Rachel, Oksana, Bombshell, Hailey…the list goes on and on. Women are being paid a hundred different ways for sleeping with married men and then talking about it -- or in Rachel’s case, for not talking about it – no matter how gory the details. Oksana Grigorieva turned down $15 million to keep the Mel tapes under wraps. If you think it’s because she wanted revenge more than money, well, that’s a slightly less disturbing theory. But I’ll bet any one of you $15 million that she’ll have made more than that from this tragedy once it’s over and forgotten. As for Bombshell, Hailey, and the rest, their profits might not be as staggering as Oksana’s and Rachel’s, but it’s all relative. Rachel and Oksana already had pretty impressive bank accounts before they cashed in on their intimacies, unlike the others. Point is, every one of them had an affair with a married man (each of their men was married when the affairs began), every one of them made a lot of money as a result, and every one of them is now a household name. So, now that I’ve carried on it about it for so long, you might be wondering, “What’s the big deal?” I’ll tell you what the big deal is. Girls in this country are going to grow up thinking that their bodies are currency and that selling one’s dignity is the American Dream.
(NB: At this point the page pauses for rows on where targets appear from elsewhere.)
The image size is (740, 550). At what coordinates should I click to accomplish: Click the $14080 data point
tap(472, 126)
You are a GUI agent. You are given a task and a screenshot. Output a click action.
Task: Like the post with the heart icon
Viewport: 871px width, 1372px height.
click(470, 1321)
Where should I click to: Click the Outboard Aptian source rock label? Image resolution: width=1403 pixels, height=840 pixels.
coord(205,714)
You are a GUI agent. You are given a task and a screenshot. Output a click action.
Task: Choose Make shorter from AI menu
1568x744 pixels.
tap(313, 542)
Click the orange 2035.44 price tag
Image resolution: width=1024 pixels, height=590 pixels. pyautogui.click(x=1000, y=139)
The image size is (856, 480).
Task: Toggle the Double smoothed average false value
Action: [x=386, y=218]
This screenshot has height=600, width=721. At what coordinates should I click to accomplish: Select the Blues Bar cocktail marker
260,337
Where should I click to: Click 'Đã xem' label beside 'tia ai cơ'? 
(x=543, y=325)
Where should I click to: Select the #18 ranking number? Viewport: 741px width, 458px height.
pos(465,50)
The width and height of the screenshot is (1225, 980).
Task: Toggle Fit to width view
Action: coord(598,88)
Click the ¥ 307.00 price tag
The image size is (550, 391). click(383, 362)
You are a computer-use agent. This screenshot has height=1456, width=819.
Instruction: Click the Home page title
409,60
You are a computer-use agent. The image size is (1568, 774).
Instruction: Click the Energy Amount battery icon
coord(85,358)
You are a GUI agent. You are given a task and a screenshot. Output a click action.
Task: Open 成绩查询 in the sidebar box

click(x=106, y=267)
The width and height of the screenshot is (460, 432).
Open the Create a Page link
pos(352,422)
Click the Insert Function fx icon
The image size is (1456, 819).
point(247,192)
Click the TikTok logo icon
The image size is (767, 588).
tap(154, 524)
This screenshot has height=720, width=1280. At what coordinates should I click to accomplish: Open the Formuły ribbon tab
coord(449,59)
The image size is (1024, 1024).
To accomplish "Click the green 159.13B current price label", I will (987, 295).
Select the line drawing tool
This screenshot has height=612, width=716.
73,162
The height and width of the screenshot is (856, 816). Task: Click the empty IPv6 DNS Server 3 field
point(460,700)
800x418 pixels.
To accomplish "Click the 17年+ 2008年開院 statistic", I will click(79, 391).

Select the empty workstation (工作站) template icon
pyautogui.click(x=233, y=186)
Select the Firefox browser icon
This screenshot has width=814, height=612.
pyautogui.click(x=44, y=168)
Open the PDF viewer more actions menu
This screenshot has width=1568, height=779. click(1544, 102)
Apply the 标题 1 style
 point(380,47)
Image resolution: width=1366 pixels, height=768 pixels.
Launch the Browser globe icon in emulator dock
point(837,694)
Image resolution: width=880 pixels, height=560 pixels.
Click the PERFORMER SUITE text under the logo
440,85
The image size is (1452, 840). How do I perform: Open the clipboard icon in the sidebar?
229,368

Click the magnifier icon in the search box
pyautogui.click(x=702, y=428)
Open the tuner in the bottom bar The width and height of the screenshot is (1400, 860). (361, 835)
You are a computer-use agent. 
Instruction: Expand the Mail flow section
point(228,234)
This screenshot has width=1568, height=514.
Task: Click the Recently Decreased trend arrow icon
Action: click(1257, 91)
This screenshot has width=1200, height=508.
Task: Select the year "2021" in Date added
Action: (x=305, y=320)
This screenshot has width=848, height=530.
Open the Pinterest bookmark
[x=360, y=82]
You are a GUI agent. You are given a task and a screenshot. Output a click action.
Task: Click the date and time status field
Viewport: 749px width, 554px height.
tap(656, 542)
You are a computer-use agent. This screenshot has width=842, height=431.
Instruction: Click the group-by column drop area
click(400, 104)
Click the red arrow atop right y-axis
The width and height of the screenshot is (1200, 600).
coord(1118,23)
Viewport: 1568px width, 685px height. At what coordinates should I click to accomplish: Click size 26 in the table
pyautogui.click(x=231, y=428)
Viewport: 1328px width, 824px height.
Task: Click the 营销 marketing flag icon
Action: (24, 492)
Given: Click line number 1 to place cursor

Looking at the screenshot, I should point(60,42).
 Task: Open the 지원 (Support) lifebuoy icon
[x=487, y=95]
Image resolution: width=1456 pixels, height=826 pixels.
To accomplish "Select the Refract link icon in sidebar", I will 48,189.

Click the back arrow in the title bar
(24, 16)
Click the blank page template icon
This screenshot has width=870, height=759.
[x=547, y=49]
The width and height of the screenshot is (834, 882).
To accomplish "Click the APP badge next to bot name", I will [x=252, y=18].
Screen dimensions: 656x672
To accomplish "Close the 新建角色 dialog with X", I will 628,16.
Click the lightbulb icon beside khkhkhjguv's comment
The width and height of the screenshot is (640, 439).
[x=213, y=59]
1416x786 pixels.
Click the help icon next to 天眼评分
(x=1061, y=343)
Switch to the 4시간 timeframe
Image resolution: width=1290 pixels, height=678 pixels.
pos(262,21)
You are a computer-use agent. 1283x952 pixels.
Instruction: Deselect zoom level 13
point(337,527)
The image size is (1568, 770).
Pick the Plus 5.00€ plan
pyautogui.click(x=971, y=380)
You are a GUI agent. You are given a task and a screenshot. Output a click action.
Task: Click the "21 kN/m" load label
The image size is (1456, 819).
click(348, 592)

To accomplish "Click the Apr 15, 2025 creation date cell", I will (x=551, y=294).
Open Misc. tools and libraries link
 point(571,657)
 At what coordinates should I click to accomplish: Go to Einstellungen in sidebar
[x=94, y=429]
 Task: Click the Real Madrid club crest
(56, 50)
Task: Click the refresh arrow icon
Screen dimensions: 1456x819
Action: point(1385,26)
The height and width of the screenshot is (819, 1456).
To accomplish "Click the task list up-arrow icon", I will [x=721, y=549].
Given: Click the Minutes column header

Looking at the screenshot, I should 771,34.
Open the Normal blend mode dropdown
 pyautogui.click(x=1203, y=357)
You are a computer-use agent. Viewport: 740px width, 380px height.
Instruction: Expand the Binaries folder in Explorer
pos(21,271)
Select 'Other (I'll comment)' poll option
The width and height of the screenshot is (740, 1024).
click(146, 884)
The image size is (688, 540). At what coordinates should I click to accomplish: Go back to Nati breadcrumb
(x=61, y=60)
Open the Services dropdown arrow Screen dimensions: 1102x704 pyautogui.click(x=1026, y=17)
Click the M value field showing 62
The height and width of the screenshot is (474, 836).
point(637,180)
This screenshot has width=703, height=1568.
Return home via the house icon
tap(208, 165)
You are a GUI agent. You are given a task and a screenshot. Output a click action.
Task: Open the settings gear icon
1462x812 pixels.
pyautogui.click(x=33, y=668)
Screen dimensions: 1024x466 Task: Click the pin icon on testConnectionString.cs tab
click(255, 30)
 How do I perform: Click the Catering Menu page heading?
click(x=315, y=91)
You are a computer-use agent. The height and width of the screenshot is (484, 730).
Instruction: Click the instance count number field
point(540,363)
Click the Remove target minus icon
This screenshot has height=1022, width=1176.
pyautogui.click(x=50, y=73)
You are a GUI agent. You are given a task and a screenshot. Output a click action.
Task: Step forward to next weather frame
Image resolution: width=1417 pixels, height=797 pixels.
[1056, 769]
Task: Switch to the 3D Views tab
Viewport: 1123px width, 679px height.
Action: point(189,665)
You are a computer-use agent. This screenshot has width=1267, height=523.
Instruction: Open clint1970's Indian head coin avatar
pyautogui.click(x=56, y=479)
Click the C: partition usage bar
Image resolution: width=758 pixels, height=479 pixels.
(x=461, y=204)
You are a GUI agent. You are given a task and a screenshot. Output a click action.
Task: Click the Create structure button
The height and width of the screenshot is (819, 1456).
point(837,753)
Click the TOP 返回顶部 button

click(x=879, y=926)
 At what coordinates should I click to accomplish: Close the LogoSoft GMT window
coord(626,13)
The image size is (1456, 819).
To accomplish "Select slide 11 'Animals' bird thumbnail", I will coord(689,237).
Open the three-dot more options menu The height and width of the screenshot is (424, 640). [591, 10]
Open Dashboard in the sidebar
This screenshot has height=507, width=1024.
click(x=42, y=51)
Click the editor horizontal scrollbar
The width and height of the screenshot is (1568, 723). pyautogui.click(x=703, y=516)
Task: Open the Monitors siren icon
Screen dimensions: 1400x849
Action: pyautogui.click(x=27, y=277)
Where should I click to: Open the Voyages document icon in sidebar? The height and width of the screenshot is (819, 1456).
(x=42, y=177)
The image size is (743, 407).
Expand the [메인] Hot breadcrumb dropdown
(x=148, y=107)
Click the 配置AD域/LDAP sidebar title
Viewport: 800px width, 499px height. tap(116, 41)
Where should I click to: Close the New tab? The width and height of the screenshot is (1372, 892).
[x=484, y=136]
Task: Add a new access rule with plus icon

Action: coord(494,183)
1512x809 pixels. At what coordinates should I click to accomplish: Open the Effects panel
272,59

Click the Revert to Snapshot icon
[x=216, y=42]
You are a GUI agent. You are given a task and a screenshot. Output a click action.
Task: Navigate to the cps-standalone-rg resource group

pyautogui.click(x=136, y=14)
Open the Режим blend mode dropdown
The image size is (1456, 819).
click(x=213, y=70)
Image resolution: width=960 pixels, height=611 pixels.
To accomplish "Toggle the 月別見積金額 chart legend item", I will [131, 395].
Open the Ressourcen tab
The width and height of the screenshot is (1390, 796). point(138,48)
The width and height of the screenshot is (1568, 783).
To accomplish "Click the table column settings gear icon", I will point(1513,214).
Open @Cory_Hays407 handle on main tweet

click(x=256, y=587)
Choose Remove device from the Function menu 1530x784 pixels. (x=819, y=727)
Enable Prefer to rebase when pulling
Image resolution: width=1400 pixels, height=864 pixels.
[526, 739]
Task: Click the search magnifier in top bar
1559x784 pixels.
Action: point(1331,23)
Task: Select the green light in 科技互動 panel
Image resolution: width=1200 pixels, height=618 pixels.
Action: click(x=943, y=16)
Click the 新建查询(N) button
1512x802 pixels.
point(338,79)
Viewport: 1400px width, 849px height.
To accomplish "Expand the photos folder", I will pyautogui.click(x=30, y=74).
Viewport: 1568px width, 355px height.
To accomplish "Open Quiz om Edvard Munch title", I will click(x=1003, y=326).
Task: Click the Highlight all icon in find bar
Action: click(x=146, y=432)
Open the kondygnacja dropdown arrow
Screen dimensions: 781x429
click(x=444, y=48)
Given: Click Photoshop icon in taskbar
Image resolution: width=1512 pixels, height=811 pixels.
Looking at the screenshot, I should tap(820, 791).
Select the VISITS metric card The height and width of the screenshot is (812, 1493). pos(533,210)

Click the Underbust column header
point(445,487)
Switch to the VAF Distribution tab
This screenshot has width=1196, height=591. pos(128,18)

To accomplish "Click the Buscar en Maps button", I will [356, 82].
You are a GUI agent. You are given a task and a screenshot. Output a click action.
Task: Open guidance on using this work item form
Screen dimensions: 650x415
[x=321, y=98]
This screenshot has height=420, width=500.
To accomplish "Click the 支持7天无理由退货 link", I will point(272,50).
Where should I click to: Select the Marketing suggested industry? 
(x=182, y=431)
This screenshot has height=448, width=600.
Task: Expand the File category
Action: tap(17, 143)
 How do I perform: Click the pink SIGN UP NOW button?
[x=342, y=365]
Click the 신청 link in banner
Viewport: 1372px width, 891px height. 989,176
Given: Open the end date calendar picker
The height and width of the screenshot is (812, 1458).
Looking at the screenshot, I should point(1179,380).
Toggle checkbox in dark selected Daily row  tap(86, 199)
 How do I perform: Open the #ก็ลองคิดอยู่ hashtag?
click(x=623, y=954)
We used to teach young girls not to “give it away,” but “giving it away” referred to sex without love, not sex without money. We told girls that they would have healthier self-esteem and healthier relationships if they valued themselves and their bodies enough to share them only judiciously. I think we still teach that on paper. The media, unfortunately, follow quite a different lesson plan. The women who get the most attention lately are those who make money from selling themselves and the stories of their very private lives. Of course, plenty of people shake their heads at all of it; it’s not as if the public treats Rachel Uchitel like a role model. But we buy the magazines and we watch the shows; we pay their salaries. So while I don’t think for a second that anyone -- or the media -- is actually suggesting that young girls consider prostitution and/or extortion as career choices, I know that we reward those choices. And no matter what we say, our actions speak louder -- cliché though it may be, it's true. The choice isn't always as extreme as Rachel's or Oksana's. Sometimes it’s a more subtle sale of self, like Kendra or Kim Kardashian, both of whom have popped up on this page in the past. It’s all on the same spectrum. But now we’re at the end of that spectrum, the scary, scary end, where women make a better living from affairs with married men than from almost anything else and there are reality shows that auction off people’s virginity. Just read that sentence again. What's next? How much worse can the message be? When the producer of a reality show recruits contestants with a headline that reads "Virgins Needed" (yes, he did), I'd say not much worse. Just say no, people. We're the johns now -- just say no.